BayWa r.e. takes Alfeld BESS operations contract

BayWa r.e. will operate Germany’s largest planned battery storage system.


IN Brief:

  • BayWa r.e. has signed an eight-year service contract for the Alfeld battery storage system in Lower Saxony.
  • The project is rated at 137MW/282MWh and is scheduled for commercial operation in Q3 2026.
  • The system will primarily provide ancillary services, including primary control reserve, to support grid stability.

BayWa r.e. has signed an eight-year service contract with the Danish investment fund Scale Fund for the Alfeld battery energy storage system in Lower Saxony, Germany.

The Alfeld project is rated at 137MW/282MWh and is scheduled to enter commercial operation at the beginning of Q3 2026. It is expected to become Germany’s largest battery energy storage system and will be used primarily for ancillary services, including primary control reserve.

The contract expands BayWa r.e.’s asset operations activity in utility-scale storage, adding a major German BESS to a services business that already covers renewable generation, battery projects, technical asset management, operations and maintenance, commercial management, and energy trading. Its operating role will cover the long-term performance of the asset after construction and commissioning are complete.

Alfeld’s scale places it among the next generation of European storage assets. Earlier battery projects in many markets were often smaller and focused on high-value ancillary service opportunities. Larger projects now need to combine fast response with more complex operating strategies, including state-of-charge management, performance monitoring, market participation, warranty compliance, degradation control, and dispatch coordination.

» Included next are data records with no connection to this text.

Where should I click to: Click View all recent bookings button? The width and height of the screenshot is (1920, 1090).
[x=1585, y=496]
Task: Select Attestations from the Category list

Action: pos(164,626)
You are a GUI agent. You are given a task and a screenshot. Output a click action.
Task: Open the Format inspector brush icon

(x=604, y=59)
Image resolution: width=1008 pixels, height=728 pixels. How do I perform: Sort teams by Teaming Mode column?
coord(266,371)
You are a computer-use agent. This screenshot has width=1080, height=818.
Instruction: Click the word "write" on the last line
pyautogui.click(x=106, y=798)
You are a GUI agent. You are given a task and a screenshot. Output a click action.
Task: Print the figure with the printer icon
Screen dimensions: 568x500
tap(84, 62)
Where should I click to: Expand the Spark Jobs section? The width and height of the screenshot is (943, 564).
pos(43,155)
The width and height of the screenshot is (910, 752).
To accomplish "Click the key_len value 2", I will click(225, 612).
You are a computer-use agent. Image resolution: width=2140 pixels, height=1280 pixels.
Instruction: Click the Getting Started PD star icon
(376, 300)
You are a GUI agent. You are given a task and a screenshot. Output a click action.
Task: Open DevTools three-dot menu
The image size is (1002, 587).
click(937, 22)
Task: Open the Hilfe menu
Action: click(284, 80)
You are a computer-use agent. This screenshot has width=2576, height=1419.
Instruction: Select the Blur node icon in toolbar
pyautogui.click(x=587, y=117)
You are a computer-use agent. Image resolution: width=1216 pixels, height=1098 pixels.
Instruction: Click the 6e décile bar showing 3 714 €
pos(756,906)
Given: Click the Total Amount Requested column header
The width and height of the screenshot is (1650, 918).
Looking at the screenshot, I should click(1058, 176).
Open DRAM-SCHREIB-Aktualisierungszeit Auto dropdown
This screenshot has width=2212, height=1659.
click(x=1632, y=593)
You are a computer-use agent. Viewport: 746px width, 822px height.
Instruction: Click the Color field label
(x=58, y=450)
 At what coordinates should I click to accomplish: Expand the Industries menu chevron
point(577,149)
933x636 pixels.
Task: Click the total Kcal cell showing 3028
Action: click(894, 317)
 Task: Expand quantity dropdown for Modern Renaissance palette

Primary control reserve requires rapid and reliable response to frequency deviations. For a battery system, that places direct performance requirements on power conversion equipment, control systems, communications, telemetry, protection, and battery management systems. Availability becomes part of the grid service being provided, rather than only a commercial measure of asset uptime.

The project is moving forward in a fast-growing German storage market. Sector revenue is forecast to reach around €17.1bn in 2026, with large-scale storage among the strongest areas of expansion. Installed large-scale battery capacity is expected to rise from 2.5GW/4GWh to around 5GW/9GWh in 2026, supported by renewable integration, arbitrage opportunities, and demand for flexible grid resources.

Large batteries are now being integrated into power system operation rather than treated as isolated merchant assets. As wind and solar output increases, batteries that can absorb surplus generation, respond to frequency conditions, and manage short-duration imbalances gain a stronger role. Grid congestion, connection rules, tariff structures, and market design still shape how quickly projects can move from development to operation.

Operations become more demanding as projects scale. A 137MW asset can have material exposure to grid conditions and power market movements, while also carrying heavier responsibilities around control systems, safety procedures, outage planning, cybersecurity, fire protection, grid compliance, and maintenance. The service provider’s function is therefore closer to continuous grid asset management than routine maintenance alone.

Digital optimisation is becoming central to that operating model. Pure Energie’s selection of Kraken for asset optimisation in the Netherlands showed the growing role of integrated control across wind, solar, storage, and demand. Alfeld sits in a different market and asset class, but the same operating principle applies: storage value depends on accurate forecasting, controlled dispatch, asset monitoring, and reliable settlement.

Competition within storage markets is also increasing. As more batteries enter ancillary service and wholesale markets, revenues can compress in service categories that were previously less crowded. Larger assets therefore need broader optimisation across ancillary services, energy arbitrage, balancing markets, redispatch, capacity-related mechanisms where available, and local grid-support arrangements.

Alfeld’s duration will shape how it is used. At 282MWh for 137MW of output, the system provides just over two hours of energy capacity, making it suitable for fast-response and intraday services rather than long-duration or seasonal balancing. Its operating value will depend on high availability, disciplined cycling, and the ability to capture market opportunities without accelerating degradation beyond planned limits.

BayWa r.e.’s contract places long-term operations at the centre of the project’s value. Construction and energisation will mark visible milestones, but the asset’s contribution to the German grid will be determined after commissioning through dispatch quality, compliance, asset health, and the conversion of battery capacity into dependable system service.